Sewindu lebih saya menjadi pengurus masjid di tempat kediaman saya, masjid Al-Ihsan, Pondok Cabe. Hampir tiap waktu berjalan saya sering bertemu dengan dermawan yang memberikan zakat atau sumbangan untuk masjid. Sebagian ada yang menyebutkan jatidirinya, tapi cukup banyak pula saya menjumpai dermawan yang tak mau disebut namanya, tapi cukup diganti dengan sebutan hamba Allah saja. Kenapa hamba Allah ?Kenapa tidak menyebutkan nama saja? Bukankah itu lebih baik ditinjau dari segi pertanggung-jawaban? Saya coba mendebat. Mereka koekeuh dengan pendapatnya semula, tak mau disebut namanya, cukup sebut hamba Allah. Alasannya mereka menyumbang ikhlas, kalau disebut nama kuatir tidak ikhlas.. Kalau sudah begitu akhirnya saya menulis dalam kwitansi tanda terima sumbangan dari hamba Allah. Saya kira hal ini lazim kita jumpai dimana-mana. Mereka yang menyumbang atas nama Allah akan kita nilai lebih ikhlas daripada memakai namanya sendiri.

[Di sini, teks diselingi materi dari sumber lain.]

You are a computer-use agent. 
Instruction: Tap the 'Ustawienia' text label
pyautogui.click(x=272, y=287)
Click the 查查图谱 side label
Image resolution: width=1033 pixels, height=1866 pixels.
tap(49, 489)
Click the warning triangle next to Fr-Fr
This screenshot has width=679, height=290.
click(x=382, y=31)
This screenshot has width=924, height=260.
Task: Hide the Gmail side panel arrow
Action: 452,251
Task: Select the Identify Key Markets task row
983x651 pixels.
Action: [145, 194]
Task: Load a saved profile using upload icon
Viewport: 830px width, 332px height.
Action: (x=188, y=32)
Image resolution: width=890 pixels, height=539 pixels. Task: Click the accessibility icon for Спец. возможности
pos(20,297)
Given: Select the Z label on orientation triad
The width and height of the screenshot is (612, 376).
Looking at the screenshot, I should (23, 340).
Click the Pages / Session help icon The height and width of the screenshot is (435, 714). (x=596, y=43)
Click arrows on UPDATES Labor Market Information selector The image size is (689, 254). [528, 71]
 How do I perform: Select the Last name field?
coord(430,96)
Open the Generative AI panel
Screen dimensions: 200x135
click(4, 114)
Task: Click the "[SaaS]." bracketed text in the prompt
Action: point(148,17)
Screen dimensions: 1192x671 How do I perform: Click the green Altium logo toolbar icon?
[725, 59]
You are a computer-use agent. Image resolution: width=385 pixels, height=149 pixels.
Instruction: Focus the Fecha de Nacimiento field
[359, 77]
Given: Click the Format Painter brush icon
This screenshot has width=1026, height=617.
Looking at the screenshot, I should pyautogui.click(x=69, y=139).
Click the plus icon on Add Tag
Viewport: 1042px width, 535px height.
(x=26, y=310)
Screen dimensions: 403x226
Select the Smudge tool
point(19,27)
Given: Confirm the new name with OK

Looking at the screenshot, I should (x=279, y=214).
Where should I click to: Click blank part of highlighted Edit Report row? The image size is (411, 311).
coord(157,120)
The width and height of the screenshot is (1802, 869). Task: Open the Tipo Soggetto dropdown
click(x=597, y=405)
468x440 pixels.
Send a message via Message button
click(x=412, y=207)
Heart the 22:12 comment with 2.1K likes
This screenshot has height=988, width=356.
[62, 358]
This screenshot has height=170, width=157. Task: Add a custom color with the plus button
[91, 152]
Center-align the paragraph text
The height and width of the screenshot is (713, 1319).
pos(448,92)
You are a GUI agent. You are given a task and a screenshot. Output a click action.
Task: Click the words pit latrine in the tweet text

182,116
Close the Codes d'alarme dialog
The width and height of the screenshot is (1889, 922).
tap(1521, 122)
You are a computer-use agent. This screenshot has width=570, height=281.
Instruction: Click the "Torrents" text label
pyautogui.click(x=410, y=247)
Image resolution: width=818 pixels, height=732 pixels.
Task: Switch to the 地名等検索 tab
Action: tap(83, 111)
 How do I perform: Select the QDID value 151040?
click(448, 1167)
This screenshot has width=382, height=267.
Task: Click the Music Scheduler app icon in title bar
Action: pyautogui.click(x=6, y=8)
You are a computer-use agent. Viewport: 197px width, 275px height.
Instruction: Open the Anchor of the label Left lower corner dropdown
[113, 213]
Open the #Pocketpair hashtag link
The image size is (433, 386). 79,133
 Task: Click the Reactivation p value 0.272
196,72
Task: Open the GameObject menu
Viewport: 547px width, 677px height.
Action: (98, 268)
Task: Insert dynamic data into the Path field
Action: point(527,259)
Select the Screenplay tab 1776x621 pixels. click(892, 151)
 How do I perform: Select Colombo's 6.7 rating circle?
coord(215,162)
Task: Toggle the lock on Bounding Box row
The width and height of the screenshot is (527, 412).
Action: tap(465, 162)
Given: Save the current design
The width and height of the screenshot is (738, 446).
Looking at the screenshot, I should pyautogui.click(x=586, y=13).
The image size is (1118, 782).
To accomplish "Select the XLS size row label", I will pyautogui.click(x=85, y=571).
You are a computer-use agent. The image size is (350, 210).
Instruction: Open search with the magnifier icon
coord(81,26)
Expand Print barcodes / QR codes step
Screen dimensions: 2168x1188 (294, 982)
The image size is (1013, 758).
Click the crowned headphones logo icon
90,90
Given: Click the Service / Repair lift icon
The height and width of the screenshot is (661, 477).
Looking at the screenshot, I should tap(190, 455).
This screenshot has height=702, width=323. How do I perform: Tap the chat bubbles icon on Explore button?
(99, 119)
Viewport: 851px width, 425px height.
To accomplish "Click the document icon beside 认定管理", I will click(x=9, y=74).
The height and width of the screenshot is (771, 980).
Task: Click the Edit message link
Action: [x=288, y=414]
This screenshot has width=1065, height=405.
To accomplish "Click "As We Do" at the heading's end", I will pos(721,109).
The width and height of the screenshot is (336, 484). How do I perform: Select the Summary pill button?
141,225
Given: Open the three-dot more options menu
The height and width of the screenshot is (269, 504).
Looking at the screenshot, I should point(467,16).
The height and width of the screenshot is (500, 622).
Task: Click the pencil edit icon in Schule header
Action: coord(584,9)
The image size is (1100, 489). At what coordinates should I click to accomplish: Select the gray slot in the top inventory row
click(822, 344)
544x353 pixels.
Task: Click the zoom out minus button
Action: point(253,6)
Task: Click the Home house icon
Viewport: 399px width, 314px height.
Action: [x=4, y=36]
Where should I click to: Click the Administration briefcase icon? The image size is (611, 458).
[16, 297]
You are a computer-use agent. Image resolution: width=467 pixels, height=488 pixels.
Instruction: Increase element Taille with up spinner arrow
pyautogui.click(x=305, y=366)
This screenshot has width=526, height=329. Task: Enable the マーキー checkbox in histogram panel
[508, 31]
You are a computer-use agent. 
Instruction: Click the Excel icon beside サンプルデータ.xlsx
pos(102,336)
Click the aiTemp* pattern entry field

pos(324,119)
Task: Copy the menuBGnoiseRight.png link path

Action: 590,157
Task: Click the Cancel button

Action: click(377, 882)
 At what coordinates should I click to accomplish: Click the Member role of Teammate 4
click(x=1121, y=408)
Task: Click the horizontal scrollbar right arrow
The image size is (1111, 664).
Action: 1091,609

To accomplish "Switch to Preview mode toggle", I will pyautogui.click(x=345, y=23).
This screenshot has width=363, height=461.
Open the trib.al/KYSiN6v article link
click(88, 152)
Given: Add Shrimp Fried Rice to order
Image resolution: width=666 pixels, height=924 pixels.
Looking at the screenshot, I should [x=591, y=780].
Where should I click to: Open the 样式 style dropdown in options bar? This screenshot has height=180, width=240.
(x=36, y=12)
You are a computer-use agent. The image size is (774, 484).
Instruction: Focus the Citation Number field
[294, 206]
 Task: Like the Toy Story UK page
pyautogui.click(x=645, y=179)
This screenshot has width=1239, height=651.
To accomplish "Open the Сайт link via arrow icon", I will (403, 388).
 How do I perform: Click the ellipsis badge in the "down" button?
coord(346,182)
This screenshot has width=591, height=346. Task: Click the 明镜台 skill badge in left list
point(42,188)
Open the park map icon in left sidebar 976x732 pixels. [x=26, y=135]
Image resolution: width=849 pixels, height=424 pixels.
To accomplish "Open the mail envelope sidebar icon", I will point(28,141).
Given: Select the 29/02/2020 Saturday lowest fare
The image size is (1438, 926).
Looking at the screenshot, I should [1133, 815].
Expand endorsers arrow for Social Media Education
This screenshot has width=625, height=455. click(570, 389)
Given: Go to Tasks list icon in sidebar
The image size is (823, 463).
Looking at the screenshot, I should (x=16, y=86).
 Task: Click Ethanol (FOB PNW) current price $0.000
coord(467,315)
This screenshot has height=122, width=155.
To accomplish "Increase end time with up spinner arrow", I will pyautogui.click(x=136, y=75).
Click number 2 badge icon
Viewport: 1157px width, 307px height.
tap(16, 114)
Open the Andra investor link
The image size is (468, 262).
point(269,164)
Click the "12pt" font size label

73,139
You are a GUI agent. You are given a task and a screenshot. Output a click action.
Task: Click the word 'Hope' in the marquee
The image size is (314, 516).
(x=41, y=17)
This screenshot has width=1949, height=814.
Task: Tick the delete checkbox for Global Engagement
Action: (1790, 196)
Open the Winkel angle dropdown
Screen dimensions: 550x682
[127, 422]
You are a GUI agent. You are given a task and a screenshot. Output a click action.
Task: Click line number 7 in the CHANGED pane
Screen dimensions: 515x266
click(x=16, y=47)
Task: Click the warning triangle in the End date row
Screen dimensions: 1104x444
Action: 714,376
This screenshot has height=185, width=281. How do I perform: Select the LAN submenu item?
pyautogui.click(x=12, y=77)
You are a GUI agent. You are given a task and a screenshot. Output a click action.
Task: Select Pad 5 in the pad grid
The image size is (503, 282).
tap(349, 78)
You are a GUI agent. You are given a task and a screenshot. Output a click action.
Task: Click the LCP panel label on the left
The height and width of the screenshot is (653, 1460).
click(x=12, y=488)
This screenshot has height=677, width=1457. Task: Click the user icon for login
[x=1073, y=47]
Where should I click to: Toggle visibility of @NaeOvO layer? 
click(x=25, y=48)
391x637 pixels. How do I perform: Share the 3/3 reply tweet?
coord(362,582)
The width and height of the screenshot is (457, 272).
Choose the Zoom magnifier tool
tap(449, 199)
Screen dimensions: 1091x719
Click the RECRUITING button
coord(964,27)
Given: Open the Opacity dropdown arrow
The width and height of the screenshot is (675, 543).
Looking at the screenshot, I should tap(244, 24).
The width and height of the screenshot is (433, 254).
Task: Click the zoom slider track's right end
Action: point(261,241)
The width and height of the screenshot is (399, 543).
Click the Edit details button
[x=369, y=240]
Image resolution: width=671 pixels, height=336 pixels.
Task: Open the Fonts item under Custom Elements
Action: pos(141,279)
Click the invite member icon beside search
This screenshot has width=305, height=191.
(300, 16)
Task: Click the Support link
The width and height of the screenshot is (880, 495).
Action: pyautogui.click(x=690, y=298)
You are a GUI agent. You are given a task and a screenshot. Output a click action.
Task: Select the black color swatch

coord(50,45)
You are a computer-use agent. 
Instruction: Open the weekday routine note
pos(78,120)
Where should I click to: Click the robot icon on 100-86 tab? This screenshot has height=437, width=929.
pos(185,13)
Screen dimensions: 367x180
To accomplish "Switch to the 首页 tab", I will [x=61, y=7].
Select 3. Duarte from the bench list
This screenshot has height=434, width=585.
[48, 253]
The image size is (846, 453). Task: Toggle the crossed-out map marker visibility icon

Betulkan pemahaman ikhlas seperti itu?. Saya punya pahit pengalaman mengenai makna ikhlas ini. Beberapa tahun lalu saya mengajar di sebuah universitas Islam mentereng di Jakarta ini. Saya mengajar sejarah parpol Islam di Indonesia, seminggu sekali, satu semester. Saya mengajar karena kecelakaan saja. Dosen utama universitas itu tiba tiba mendapat mendapat tugas belajar ke luar-negeri. Dosen itu mengusulkan saya sebagai pengganti dan pimpinan universitas menyetujui. Saya bersedia, menyempatkan diri mengajar, disela-sela pekerjaan, selain karena saya berkawan baik dengan pimpinan universitas itu, juga berharap dapat tambahan rezeki, membantu keuangan keluarga, paling tidak membayar rekening listrik dan telepon yang suka naik tanpa permisi. Tapi saya kemudian kecewa lalu berhenti karena dibohongi. . Bayangkan universitas yang jauhnya dua jam dari rumah dengan biaya naik tol 15 ribu pulang pergi hanya menggaji saya tiga ratus ribu sekian sekian perbulannya, jauh dari kesepakatan semula. Alih alih membantu keuangan rumah tangga, saya hitung hitung saya malah nombok dalam jumlah lumayan. Ketika saya tanyakan ke universitas, pihak universitas menasehati saya berbakul-bakul kata kata ikhlas. Jadi, ikhlas berarti gratis?, kata saya agak meninggi waktu protes. Yang penting hidup ini ikhlas, agar dapat ridha Allah. Kalau tidak ikhlas, tidak dapat ridha Allah, hidup tidak selamat, kata pihak universitas bersemangat. Saya pikir saya mengajarnya ikhlas, tapi honor saya harus tetap dibayar sesuai kesepakatan. Saya yakin tak ada hubungan antara keihklasan seseorang dalam bekerja dengan imbalan yang diterima. Apakah orang yang kerjanya digaji ratusan lalu dikira ikhlas bekerja? . Karena tidak tercapai kata sepakat semester berikutnya saya berhenti mengajar. Tadinya saya sempat berpikir menuntut Universitas itu kepengadilan dengan tuduhan ‘salah memahami makna ikhlas’, tapi niat itu saya urungkan.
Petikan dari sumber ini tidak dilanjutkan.